The ability of ZnO to grow as NWs by a wide variety of chemical d

The ability of ZnO to grow as NWs by a wide variety of chemical deposition techniques such as metalorganic or standard chemical vapor deposition [5, 6], electrodeposition [7], and chemical bath deposition (CBD) [8, 9] is very attractive. ZnO NWs have therefore emerged as promising building blocks for nanostructured solar cells such as dye- and quantum dot-sensitized solar cells as well as extremely thin absorber solar cells, all of them

including the type-II band alignment [10–13]. The latter offer an alternative route to the conventional p-n junction that suffers from the doping difficulty in some of the compound semiconductors belonging to the III-V or II-VI groups [14]. The type-II band alignment occurs when one of the two semiconductors

in the core-shell structure has the energy minimum of both the conduction and valence bands [15]. The alignment is expected to induce an efficient charge carrier separation as well as an alternative absorption channel via the type-II optical transition [13, 15], which may significantly improve the light absorption and efficiency of nanostructured solar cells. Owing to its bandgap learn more energy of 1.5 eV at room temperature and its high optical absorption coefficient (>104 cm-1), CdTe is a very efficient absorbing layer and considered as a good candidate as the shell layer. The potential scarcity of tellurium should also be emphasized and may require the forthcoming use of CdTe in nanostructures in order to reduce the amount of raw materials consumed.
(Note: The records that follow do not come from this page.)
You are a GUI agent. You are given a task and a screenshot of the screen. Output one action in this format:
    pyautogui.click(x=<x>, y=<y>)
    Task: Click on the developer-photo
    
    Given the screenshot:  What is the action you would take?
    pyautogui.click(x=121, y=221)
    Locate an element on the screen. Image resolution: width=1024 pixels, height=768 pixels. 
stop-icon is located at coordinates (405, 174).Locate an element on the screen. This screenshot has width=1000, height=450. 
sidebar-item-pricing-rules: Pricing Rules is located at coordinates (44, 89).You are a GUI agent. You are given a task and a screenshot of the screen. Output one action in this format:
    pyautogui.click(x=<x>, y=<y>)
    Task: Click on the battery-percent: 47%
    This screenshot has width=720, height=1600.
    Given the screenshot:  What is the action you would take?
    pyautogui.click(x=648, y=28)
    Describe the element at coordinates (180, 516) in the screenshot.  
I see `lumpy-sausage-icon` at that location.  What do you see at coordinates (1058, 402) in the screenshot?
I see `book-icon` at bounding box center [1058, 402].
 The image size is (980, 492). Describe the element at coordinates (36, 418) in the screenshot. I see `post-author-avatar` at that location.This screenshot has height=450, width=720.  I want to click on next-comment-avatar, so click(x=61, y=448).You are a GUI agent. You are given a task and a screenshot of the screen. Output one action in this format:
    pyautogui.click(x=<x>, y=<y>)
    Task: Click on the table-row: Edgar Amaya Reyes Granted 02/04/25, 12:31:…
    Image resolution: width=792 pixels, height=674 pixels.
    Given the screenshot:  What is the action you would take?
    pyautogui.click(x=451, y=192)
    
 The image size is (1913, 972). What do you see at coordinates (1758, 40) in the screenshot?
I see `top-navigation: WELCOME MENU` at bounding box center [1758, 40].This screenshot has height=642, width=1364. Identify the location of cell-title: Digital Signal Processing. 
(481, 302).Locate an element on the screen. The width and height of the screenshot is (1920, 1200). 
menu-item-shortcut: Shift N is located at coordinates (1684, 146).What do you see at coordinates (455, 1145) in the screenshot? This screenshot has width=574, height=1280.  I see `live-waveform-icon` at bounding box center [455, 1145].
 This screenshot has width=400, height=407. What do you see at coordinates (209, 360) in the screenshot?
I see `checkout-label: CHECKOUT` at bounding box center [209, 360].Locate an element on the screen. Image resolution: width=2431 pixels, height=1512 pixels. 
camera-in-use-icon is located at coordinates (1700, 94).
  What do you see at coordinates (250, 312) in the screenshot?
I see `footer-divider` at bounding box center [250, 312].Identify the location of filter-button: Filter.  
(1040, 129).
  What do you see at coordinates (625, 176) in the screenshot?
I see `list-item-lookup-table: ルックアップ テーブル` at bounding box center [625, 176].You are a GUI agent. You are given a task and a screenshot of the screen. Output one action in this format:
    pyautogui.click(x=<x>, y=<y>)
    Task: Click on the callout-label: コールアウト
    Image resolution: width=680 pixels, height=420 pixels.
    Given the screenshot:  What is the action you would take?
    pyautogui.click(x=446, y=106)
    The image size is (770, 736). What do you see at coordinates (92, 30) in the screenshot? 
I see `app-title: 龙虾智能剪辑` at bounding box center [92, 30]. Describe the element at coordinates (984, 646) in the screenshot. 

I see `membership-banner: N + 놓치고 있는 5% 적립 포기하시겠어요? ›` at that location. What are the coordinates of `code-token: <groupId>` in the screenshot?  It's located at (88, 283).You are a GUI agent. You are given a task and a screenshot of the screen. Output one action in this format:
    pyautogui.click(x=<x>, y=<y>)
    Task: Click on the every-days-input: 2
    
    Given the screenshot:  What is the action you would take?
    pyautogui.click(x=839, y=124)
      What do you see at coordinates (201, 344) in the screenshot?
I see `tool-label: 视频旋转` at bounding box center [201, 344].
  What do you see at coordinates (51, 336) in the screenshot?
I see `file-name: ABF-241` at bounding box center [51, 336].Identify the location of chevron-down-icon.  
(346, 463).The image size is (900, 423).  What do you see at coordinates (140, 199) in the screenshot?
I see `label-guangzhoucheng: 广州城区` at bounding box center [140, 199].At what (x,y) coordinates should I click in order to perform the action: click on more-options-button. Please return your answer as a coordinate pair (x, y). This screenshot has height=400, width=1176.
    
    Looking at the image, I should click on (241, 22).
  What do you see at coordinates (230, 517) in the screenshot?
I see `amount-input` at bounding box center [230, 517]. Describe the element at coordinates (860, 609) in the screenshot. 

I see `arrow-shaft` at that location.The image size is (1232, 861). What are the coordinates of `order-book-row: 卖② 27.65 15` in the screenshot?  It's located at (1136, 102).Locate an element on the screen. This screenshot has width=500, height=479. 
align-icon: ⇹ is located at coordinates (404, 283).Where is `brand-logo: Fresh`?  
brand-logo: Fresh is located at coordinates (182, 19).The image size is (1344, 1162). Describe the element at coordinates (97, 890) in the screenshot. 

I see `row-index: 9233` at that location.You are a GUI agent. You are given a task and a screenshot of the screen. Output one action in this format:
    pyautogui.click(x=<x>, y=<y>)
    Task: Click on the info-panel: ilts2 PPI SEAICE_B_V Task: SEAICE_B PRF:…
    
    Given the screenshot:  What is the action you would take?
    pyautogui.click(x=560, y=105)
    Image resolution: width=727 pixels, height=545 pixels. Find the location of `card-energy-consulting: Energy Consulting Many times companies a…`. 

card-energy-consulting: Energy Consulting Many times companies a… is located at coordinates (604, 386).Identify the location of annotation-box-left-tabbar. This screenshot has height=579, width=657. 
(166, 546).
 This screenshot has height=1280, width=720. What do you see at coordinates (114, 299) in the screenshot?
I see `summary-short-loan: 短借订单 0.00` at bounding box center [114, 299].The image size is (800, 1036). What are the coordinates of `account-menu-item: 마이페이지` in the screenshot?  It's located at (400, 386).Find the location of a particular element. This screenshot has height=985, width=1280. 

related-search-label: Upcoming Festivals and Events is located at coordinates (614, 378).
In particular, solar cells made from ZnO/CdTe planar structures grown by spray pyrolysis or solution process have reached the photo-conversion efficiency of 8.8% and 12.3%, respectively, which clearly indicates their promising potential photovoltaic

applications [16–18]. ZnO/CdTe nanocone tip/film structures have lead to the fabrication of solar cells with a photo-conversion efficiency as high as 3.2% [19]. The development of ZnO/CdTe core-shell NW arrays grown by a wide variety of low-cost deposition techniques has therefore been attracting much attention [20–33]. This is supported by the systematic optical simulations of their Silibinin ideal short-circuit current density, showing that the absorption capability is selleck inhibitor highly favorable in ZnO/CdTe core-shell NW arrays and even better than in Si core-shell NW arrays [20]. Levy-Clément et al. have first deposited ZnO/CdTe core-shell NW arrays by using electrodeposition and vapor phase epitaxy, respectively [21]. In the radial structure, the CdTe shell composed of nanograins (NGs) can be grown on ZnO NWs by vapor-phase epitaxy [21], MOCVD [22], electron beam deposition [23, 25, 28], electrodeposition [27, 33], close space sublimation [30] or successive ion layer adsorption and reaction (SILAR) [31]. An alternative route is to deposit CdTe nanoparticles (NPs) on ZnO NWs by immersion or dip coating [24, 26, 29, 32].